Tõnu Laas - What are Gravitational Waves?

Recently the World was rocked by the official announcement of gravitational waves. How to explain one of the biggest scientific discoveries of our day in simple terms? Tõnu Laas, Professor of applied physics at the Tallinn University School of Natural and Health Sciences gives it a try.

Recently the World was rocked by the official announcement of gravitational waves. How to explain one of the biggest scientific discoveries of our day in simple terms? Tõnu Laas, Professor of applied physics at the Tallinn University School of Natural and Health Sciences gives it a try.

"We must start by noting that the time-space around us is curved. Time and space are bent by mass and energy, although we need a very large mass to see the effect. For example, the mass of the Earth is so small that the most precise measuring devices would only see minor effects caused by the curvature.

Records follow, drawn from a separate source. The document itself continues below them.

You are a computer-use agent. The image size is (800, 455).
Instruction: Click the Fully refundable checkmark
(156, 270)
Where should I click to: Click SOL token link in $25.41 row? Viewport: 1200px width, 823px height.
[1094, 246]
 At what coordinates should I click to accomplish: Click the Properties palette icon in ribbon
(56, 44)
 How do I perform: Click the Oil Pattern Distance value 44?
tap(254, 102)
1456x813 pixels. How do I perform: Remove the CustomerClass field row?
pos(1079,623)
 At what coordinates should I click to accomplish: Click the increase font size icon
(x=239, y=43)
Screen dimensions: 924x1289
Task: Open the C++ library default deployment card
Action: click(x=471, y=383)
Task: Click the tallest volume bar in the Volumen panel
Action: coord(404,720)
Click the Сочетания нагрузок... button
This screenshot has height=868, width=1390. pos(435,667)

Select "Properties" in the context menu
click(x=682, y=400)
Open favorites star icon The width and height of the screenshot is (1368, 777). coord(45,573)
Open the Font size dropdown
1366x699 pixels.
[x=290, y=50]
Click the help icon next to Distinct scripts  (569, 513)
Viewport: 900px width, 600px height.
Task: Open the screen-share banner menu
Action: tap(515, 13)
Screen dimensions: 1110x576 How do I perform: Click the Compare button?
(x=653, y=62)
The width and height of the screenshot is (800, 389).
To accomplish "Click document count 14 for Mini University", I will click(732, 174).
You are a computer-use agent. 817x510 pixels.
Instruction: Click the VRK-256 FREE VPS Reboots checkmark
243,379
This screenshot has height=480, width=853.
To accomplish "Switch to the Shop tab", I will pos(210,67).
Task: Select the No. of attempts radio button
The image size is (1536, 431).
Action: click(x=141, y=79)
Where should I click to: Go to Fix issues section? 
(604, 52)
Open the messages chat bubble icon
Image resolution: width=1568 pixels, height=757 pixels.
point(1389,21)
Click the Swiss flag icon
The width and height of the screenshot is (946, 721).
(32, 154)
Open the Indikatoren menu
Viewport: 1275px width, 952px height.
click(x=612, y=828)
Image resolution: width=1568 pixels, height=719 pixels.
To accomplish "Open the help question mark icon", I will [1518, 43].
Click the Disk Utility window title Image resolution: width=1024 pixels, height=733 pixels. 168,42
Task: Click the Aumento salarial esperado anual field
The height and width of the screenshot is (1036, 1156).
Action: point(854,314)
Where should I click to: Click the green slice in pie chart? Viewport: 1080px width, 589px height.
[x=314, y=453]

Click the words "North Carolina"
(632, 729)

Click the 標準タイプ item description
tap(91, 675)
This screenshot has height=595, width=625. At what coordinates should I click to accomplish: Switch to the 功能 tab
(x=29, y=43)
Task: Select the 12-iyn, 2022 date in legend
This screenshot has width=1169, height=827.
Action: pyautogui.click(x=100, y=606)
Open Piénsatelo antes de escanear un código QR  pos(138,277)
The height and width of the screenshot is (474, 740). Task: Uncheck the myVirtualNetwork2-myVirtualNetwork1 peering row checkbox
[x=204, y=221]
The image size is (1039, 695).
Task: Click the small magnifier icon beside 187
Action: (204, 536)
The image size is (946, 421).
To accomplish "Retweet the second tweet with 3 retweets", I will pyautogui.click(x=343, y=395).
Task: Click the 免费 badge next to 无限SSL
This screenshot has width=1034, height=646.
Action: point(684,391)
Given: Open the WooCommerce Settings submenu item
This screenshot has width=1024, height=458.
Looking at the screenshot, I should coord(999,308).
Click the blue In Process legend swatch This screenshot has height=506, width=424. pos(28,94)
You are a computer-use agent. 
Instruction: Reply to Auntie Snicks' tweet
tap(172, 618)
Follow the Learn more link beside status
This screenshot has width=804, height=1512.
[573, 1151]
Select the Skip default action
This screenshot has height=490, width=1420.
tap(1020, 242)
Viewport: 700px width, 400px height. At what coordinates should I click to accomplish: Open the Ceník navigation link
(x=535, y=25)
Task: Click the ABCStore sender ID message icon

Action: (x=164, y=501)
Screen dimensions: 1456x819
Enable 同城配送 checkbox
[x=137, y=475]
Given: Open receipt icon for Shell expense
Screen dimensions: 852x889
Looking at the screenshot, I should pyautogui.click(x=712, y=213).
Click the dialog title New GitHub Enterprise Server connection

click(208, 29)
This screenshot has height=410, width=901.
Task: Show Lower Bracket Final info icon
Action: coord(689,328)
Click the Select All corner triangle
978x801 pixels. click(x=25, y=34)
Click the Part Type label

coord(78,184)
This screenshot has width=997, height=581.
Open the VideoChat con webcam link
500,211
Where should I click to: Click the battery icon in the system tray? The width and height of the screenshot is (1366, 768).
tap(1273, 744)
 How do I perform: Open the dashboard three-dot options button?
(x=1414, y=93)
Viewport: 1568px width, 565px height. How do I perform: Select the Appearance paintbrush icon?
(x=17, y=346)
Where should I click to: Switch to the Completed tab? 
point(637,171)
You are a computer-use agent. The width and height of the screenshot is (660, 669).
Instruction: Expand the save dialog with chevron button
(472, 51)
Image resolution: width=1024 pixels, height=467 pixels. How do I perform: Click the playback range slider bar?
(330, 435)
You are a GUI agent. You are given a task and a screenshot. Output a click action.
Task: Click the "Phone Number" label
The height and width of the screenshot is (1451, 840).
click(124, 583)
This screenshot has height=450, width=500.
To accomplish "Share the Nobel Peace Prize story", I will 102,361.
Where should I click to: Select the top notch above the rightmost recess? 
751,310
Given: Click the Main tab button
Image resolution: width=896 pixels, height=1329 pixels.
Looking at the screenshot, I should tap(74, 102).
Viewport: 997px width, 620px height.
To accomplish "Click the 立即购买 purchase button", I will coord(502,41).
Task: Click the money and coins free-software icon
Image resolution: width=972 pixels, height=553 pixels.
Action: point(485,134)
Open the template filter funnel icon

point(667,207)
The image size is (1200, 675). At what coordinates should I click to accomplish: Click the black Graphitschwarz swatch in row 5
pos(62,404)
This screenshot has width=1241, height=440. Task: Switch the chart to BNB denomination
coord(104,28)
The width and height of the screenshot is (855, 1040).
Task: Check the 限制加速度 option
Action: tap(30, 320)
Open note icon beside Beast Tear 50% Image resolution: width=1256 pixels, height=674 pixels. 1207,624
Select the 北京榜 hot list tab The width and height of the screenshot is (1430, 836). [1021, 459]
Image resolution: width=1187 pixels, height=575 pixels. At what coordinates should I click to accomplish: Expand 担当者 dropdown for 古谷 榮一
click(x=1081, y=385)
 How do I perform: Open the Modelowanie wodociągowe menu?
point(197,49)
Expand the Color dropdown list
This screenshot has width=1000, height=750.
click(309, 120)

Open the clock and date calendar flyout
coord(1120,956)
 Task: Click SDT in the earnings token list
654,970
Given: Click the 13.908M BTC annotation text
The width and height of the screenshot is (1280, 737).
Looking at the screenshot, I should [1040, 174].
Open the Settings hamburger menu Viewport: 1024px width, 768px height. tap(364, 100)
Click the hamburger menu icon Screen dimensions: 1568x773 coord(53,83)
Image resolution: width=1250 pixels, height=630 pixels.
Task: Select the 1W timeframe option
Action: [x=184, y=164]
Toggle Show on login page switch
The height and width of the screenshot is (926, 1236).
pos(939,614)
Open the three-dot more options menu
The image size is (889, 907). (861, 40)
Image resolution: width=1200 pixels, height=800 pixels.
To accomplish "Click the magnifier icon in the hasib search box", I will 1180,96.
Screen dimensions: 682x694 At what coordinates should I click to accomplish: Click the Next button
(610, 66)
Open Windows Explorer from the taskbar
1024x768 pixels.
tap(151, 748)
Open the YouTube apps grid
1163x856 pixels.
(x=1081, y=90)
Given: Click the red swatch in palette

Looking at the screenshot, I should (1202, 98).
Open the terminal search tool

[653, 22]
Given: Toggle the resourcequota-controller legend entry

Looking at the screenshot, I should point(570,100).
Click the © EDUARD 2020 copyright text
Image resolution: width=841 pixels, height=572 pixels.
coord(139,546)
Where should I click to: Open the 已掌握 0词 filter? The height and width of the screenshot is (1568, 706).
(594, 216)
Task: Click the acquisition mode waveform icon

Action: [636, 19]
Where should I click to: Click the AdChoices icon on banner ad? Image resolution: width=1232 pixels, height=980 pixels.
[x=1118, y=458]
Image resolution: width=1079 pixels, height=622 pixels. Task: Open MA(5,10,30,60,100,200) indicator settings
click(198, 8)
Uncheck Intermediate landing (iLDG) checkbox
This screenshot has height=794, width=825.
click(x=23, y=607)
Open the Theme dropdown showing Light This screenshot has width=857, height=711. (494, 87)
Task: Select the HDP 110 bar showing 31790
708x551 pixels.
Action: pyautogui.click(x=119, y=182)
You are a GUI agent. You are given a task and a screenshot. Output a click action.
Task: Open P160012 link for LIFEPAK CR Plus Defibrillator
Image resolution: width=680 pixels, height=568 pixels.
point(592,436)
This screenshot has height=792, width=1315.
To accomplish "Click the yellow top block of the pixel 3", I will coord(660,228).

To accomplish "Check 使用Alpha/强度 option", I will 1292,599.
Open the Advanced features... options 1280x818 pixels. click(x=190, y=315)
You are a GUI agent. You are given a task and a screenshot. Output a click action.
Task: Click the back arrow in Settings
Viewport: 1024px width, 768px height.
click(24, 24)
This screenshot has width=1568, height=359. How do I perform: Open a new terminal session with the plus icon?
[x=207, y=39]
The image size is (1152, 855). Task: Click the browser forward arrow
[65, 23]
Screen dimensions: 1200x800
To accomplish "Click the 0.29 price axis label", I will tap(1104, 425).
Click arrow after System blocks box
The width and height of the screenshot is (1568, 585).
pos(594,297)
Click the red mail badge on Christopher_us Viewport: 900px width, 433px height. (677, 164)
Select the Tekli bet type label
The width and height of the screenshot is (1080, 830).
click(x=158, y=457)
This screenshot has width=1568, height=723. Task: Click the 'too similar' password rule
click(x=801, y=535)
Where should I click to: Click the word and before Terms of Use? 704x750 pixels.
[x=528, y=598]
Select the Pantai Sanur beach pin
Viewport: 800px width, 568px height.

Nevertheless, if we measured distances on the Earth with its practically flat time-space, and someone measured the same distance near an astronomical object with enormous mass (e.g. a black hole), the results would be different. The time acts different in these places, as well. This is expressed by the curvature of time-space.

For us, gravitational waves would be the bends in a flat time-space. Let us try to explain that: if a gravitational wave that is a billion times stronger than the one recently recorded, a sphere with a diameter of one metre would grow by the diameter of an atom in one direction, and shrink by the diameter of an atom in the other direction. Then the growing part will shrink, and vice versa, in a periodic manner.

As the effect of the bending space is so small, it takes an enormous astrophysical event to create gravitational waves. The waves that the LIGO team noted last year came from the fusion between two black holes that had the mass of about 30 Suns.

The most intensive part of gravitational waves was emitted during the final period of the rotation of these black holes – during the very last seconds, when both of the black holes moved at half the speed of light. During the final 0,05 seconds, energy equivalent to three Suns was emitted as gravitational waves.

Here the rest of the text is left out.